*** Opening SUPPLIED MATERIAL ***

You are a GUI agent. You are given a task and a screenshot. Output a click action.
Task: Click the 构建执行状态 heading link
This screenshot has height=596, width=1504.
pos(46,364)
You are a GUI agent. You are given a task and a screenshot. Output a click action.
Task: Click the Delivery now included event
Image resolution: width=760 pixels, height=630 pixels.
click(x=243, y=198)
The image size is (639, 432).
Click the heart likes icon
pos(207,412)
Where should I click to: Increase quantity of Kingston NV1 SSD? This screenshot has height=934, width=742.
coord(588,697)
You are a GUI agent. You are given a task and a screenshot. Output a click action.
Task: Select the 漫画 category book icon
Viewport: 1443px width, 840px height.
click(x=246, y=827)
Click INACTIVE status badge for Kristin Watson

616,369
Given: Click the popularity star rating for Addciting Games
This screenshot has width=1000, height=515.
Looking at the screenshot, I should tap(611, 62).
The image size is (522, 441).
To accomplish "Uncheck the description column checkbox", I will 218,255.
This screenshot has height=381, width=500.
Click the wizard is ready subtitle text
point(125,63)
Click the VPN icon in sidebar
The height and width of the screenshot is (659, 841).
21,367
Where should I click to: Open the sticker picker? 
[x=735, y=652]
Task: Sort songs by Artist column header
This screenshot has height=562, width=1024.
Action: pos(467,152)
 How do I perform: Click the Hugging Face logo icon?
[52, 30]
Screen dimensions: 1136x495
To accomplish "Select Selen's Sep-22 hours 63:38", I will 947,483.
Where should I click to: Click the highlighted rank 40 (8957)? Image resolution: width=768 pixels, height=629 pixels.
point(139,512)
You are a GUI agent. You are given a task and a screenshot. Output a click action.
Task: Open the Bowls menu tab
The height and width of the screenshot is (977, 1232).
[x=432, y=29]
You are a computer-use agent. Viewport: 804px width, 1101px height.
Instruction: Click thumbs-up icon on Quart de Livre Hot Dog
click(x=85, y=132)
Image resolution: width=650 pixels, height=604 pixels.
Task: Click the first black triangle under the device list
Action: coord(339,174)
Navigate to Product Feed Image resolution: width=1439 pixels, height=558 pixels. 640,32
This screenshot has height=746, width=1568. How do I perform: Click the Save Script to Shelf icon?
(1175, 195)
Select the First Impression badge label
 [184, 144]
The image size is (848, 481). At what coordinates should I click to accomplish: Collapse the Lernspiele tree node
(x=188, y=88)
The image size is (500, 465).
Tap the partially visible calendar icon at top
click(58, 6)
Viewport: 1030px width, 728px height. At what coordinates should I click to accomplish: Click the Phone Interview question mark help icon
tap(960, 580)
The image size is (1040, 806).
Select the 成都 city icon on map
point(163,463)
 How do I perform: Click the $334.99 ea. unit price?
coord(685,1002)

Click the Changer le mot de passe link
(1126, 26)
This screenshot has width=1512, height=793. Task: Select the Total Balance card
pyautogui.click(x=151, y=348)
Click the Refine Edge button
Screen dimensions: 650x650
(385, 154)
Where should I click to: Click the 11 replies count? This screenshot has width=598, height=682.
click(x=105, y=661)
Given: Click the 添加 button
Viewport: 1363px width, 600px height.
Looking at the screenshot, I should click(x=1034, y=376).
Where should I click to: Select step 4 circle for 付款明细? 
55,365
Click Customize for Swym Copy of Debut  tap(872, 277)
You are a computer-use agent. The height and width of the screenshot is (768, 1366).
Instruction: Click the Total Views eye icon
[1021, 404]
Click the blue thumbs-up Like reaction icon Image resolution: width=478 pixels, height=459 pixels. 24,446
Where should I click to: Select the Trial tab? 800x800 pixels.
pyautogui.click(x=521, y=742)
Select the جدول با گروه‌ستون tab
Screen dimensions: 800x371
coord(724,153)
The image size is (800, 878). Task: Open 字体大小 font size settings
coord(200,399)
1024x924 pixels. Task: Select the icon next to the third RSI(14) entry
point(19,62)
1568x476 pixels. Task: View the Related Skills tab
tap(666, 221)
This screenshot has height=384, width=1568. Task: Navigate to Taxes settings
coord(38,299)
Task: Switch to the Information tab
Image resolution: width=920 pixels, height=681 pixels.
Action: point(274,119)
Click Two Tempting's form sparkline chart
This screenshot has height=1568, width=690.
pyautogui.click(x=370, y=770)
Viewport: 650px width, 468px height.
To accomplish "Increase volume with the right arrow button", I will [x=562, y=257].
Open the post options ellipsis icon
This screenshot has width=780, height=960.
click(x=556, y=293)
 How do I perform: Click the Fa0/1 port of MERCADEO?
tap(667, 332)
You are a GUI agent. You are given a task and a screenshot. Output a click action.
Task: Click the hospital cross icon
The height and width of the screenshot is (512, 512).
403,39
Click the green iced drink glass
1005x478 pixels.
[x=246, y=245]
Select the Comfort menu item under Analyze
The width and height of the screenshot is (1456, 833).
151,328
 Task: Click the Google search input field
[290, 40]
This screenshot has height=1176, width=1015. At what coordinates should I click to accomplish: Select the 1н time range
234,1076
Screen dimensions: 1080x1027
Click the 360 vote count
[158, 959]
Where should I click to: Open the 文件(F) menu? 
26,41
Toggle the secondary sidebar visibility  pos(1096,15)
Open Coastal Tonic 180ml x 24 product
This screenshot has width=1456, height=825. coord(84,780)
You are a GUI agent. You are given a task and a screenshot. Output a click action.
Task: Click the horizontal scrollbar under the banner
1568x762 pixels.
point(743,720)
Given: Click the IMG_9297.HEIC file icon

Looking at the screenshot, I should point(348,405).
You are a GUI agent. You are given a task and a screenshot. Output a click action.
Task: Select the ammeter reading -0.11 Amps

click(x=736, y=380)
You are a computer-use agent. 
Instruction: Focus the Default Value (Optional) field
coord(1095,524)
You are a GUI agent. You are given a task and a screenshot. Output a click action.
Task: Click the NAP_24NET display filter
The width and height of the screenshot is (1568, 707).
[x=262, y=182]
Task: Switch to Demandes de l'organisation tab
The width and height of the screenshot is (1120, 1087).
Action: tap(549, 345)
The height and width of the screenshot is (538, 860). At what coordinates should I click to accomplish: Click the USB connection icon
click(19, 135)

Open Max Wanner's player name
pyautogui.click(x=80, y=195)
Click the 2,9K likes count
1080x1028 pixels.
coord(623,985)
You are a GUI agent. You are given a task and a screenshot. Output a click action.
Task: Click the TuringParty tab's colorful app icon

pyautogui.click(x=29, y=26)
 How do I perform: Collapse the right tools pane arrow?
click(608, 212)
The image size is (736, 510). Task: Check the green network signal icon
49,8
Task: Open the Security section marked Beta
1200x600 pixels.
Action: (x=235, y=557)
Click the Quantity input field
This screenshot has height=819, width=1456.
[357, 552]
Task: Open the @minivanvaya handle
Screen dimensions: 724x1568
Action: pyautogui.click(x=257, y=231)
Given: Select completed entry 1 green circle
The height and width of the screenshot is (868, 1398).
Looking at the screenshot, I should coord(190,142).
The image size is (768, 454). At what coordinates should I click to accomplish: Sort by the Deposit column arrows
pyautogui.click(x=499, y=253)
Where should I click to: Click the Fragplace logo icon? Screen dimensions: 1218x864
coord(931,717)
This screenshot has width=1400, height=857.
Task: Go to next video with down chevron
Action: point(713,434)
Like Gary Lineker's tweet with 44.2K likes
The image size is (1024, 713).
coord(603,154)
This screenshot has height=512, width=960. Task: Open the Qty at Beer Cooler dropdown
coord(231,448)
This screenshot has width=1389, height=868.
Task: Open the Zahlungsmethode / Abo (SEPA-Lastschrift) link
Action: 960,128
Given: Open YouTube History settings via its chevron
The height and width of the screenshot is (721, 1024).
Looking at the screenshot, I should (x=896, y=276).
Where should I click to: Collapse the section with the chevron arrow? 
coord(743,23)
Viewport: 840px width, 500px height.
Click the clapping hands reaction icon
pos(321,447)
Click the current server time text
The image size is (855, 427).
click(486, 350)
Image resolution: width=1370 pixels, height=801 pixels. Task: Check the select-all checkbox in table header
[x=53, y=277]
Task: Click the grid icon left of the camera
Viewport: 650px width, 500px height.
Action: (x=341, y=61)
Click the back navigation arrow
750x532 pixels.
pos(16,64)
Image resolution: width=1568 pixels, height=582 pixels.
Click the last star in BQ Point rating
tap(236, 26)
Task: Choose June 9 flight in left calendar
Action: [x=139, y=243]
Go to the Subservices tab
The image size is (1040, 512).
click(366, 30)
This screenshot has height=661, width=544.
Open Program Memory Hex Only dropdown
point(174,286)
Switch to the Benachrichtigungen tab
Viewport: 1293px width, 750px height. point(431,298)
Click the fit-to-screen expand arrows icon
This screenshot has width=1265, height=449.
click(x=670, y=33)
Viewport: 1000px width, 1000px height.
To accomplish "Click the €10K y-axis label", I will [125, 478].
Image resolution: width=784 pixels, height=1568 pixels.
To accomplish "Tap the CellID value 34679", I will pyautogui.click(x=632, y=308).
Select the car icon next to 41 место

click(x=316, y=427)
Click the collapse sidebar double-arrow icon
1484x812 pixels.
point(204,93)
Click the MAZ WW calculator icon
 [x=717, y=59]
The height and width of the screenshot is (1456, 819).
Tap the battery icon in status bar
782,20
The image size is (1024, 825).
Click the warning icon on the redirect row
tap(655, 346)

*** Closing SUPPLIED MATERIAL ***

• **ASSIGNED TASK**
Each line of the records that holds the word "sidebar" should be copied out.

• **FINISHED TASK**
Click the VPN icon in sidebar
Toggle the secondary sidebar visibility  pos(1096,15)
Click the collapse sidebar double-arrow icon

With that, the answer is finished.